DeepSeek V4-Pro pricing shake-up for AI costs

What DeepSeek’s Permanent V4-Pro Price Cut Means

DeepSeek’s permanent 75% price reduction for its V4-Pro AI model is a structural shift in AI model cost reduction, turning a temporary promotion into a new baseline that can change how developers and enterprises plan long-context workloads and compare API pricing across providers. The company has locked in a quarter of the original launch price instead of reverting to higher rates after the initial discount window. According to Technology.org, V4-Pro API prices now span from 0.025 to 6 yuan per million tokens, down from 0.1 to 24 yuan. WinBuzzer notes that this makes V4-Pro a standing lower-cost option for teams that were bracing for a reset after May 31. By making the discount standard pricing rather than marketing, DeepSeek signals that its underlying compute economics—and possibly its supply chain—have changed in a lasting way.

DeepSeek’s 75% V4-Pro Price Cut Rewrites AI Model Economics

DeepSeek V4-Pro Pricing and Long-Context Workloads

For developers, the most direct impact is on long-context AI workloads that consume high token volumes. DeepSeek’s rate card keeps V4-Pro at roughly USD 0.435 (approx. RM2.00) per million uncached input tokens, USD 0.87 (approx. RM4.00) per million output tokens, and a lower cache-hit rate for reused context, according to WinBuzzer. DeepSeek has positioned V4-Pro as a one-million-token context model, which means a single request can cover extensive documents or large multi-turn conversations. Those characteristics normally drive token counts—and bills—upward. By moving V4-Pro to a permanent quarter-price tier, DeepSeek turns what used to be a high-end option into something that can underpin daily tools such as coding assistants, retrieval-heavy document systems, and support bots. The headline is not only cheaper tokens, but more predictable API pricing comparison for teams planning high-volume deployments.

Huawei’s Ascend Chips and the New Cost Curve

The pricing shift points toward changes in compute supply, with Huawei’s Ascend AI chips likely playing a central role. DeepSeek previously warned that V4-Pro could cost up to 12 times more than its Flash model because of “constraints in high-end compute capacity.” Technology.org reports that V4-Pro now leans on Huawei’s Ascend 950 chips, and DeepSeek had forecast lower prices once those chips shipped in volume later in the year. Digital Trends adds that Ascend 950 hardware has become increasingly important as a substitute for more restricted AI accelerators. If Huawei hits its 2026 shipment targets mentioned by WinBuzzer, DeepSeek may be able to sustain aggressive pricing over time. In practice, this suggests that AI infrastructure deals are now tightly tied to chip ecosystems, not only to model quality or software optimizations.

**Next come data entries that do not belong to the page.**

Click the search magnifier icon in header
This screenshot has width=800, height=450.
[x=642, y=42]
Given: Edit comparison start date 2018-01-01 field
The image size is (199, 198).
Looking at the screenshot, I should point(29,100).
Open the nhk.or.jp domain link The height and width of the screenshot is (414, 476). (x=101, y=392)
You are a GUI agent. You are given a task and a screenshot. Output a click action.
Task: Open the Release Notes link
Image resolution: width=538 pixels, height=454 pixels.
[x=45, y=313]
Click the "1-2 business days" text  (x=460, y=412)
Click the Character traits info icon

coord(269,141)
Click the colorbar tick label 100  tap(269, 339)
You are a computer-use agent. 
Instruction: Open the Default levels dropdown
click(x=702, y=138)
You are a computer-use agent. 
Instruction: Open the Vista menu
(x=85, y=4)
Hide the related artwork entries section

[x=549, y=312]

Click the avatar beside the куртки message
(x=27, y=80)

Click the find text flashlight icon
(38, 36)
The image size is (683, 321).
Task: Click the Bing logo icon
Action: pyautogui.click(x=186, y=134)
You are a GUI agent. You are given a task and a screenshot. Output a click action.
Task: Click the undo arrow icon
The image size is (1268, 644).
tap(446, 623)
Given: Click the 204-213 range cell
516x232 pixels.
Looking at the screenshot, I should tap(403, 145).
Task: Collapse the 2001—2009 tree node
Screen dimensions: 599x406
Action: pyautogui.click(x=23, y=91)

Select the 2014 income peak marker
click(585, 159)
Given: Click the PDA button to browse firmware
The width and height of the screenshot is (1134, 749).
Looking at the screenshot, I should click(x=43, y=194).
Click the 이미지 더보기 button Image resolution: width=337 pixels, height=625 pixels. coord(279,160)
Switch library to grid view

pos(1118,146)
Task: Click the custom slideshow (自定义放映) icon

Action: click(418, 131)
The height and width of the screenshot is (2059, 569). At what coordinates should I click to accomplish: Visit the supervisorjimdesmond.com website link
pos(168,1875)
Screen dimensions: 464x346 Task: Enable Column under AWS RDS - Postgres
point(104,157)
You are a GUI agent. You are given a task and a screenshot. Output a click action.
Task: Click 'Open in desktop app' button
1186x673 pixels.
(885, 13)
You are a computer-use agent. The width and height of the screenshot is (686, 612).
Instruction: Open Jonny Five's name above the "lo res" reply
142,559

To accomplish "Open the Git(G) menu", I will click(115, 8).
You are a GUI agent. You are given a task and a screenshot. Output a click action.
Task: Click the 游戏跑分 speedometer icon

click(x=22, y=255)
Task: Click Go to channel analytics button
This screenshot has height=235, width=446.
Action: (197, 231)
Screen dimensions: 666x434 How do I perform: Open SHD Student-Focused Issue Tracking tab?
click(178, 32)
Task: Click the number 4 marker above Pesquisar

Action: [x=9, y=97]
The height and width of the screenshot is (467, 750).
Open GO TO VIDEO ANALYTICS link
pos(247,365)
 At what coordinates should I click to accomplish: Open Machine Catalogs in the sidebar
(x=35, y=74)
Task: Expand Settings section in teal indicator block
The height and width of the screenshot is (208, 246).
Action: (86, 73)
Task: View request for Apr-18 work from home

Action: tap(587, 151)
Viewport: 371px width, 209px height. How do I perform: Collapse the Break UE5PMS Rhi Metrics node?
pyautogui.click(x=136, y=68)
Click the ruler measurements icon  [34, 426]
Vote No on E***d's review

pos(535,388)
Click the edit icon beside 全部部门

Budget Predictability for Developers and Enterprises

Replacing an expiring discount with a standard V4-Pro price transforms financial planning more than it changes model features. WinBuzzer points out that API buyers now avoid a hard reset that would have raised costs after May 31, giving finance teams a single, durable rate card to model. For enterprises running document search, code generation, or knowledge assistants, long-context features can drive millions of tokens per day, so the difference between promotional and permanent pricing is material. With V4-Pro now at 0.025 to 6 yuan per million tokens across usage types, as highlighted by Technology.org and Digital Trends, teams can commit to larger rollouts without fearing near-term price whiplash. This stability also enables clearer API pricing comparison against rivals, shifting vendor evaluations from “what if prices jump next month?” toward long-term total cost of ownership.

Competitive Pressure on Global AI Model Pricing

DeepSeek’s move lands in a market where API prices were already trending downward, but V4-Pro’s permanent discount raises the stakes. WinBuzzer notes that for some workloads, V4-Pro now appears 20 to 35 times cheaper than premium offerings from OpenAI, Anthropic, and Google, though exact savings depend on prompt structure and output volume. That gap will be hard for competing providers to ignore, especially as buyers scrutinize AI infrastructure deals and total inference cost rather than brand recognition alone. Digital Trends suggests this could intensify a global AI price war as other firms seek ways to scale performance while cutting token rates. If Huawei’s chip ecosystem continues to support DeepSeek’s economics, rivals may have to respond with their own cost-saving architectures, creative caching, or new volume tiers to stay credible in budget-sensitive API comparisons.